(Data entries)
* * * * *
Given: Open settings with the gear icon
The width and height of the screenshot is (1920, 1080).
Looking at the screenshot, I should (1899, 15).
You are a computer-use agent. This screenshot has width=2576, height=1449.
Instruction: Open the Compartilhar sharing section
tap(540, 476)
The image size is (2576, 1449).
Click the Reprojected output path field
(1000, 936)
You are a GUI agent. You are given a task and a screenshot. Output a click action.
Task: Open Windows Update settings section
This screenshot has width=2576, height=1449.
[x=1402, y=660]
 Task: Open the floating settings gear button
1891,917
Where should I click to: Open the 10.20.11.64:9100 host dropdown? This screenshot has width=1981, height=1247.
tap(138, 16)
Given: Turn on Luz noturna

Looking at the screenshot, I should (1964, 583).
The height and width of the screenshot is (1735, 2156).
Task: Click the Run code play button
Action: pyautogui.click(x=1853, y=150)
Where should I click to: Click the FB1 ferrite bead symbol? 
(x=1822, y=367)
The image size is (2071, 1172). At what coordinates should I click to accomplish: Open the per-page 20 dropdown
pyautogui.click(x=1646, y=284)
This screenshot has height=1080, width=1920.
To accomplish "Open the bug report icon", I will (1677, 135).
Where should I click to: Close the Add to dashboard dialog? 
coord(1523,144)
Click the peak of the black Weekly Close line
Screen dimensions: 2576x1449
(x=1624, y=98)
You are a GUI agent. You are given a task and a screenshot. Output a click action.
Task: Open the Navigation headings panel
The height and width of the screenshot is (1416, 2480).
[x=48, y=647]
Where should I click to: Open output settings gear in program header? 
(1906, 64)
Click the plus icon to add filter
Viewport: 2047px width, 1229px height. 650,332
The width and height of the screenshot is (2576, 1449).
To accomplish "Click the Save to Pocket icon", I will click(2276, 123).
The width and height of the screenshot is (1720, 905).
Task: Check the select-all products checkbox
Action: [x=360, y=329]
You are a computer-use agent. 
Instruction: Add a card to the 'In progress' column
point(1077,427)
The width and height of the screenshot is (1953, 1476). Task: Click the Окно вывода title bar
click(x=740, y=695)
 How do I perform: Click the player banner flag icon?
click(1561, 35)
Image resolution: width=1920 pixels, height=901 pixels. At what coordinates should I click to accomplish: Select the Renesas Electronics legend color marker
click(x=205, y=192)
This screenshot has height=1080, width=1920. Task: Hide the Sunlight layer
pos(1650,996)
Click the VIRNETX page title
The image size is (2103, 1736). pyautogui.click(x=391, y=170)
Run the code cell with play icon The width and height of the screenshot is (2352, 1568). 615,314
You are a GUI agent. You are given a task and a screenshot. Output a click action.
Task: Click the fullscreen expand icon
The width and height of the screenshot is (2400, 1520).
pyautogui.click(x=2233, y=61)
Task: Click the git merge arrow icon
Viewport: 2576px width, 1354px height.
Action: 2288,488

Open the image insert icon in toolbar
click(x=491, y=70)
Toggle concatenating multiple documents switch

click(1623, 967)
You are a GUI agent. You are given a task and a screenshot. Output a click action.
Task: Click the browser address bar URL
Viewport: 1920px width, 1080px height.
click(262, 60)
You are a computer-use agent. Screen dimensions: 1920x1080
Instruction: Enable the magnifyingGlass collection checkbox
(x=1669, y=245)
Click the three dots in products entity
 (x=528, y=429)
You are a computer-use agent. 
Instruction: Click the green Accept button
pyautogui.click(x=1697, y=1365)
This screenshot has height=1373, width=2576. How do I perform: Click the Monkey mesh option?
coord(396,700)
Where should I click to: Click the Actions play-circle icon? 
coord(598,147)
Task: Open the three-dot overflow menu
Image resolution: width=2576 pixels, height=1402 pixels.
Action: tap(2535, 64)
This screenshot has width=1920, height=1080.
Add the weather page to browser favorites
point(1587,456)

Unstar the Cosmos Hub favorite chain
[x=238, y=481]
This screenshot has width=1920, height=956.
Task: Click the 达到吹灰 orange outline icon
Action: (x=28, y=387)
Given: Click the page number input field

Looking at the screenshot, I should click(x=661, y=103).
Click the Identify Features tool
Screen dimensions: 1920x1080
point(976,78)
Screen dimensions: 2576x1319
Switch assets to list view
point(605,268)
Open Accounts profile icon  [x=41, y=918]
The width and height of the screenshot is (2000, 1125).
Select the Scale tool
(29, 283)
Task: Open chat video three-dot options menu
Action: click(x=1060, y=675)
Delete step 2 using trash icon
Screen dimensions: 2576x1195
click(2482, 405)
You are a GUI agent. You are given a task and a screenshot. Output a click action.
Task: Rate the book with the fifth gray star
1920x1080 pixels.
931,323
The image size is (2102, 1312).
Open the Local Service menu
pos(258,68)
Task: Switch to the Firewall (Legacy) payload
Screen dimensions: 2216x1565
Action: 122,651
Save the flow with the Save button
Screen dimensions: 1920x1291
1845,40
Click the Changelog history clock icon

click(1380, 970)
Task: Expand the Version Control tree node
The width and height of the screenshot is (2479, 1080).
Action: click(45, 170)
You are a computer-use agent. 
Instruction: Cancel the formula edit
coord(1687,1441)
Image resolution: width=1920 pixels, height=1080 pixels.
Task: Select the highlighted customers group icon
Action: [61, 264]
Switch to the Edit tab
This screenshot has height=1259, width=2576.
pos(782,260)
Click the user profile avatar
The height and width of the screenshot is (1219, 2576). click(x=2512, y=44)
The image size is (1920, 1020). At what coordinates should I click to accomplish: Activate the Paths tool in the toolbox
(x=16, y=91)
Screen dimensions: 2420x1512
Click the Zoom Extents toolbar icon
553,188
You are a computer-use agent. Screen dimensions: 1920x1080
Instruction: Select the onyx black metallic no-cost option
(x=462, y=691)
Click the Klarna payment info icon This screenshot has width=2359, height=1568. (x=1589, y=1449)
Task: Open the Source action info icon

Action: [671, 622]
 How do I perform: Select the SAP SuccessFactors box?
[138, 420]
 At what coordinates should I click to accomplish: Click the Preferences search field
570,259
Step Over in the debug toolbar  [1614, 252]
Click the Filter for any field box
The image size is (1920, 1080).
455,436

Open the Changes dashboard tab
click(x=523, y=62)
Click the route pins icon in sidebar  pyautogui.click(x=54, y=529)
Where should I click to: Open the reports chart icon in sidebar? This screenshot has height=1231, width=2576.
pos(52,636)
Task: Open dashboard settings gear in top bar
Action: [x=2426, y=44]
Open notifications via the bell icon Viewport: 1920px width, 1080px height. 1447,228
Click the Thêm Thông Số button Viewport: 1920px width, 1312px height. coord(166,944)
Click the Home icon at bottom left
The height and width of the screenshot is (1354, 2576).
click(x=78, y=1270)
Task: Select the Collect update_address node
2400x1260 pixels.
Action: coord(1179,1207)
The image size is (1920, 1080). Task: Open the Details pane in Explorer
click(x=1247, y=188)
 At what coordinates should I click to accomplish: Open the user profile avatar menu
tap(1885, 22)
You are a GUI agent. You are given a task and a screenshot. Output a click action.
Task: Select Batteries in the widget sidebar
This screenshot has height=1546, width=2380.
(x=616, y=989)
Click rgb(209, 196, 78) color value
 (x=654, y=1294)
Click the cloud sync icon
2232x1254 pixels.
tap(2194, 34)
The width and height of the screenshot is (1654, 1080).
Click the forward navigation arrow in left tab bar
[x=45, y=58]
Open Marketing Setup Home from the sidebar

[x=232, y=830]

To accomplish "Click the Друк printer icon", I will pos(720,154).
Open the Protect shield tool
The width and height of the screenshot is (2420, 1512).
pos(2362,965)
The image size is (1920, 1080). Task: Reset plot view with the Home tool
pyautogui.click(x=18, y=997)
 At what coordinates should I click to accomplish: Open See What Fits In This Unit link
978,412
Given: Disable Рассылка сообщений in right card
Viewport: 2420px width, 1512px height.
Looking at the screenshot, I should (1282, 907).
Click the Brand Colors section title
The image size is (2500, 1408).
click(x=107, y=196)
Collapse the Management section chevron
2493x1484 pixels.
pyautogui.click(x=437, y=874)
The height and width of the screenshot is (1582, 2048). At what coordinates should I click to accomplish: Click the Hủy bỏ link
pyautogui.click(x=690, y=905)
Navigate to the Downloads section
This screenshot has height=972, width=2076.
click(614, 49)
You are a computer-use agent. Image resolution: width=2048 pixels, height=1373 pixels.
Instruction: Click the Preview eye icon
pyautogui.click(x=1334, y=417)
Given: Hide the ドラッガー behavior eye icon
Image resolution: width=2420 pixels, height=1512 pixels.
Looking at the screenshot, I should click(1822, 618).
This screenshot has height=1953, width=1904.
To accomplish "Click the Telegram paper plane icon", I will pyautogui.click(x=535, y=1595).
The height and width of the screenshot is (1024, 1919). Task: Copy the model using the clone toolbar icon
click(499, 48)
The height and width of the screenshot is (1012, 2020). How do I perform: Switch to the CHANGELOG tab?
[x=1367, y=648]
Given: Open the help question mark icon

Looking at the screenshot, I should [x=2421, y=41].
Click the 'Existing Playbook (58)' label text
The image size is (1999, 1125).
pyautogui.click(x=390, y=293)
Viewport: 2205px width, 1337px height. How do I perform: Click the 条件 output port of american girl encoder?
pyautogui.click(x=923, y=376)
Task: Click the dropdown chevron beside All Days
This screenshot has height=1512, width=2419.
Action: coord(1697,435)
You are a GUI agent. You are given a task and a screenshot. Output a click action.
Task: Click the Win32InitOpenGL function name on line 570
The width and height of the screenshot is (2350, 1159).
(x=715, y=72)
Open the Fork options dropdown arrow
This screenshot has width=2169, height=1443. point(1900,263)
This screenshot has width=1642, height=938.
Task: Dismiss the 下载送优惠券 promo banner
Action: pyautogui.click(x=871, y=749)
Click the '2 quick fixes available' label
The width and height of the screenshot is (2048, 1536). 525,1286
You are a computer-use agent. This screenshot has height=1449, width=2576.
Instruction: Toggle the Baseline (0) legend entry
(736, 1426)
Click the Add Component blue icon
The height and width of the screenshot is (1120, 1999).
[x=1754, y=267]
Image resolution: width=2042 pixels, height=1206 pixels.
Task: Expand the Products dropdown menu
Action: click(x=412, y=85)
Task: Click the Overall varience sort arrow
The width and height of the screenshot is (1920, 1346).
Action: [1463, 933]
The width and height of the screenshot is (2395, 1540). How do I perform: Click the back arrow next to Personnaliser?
* * * * *
• _WHAT THE TASK REQUIRES_
Every line above that holds the string "node" counts once. State how many such lines there are, as a number alone.

• _REPLY_
2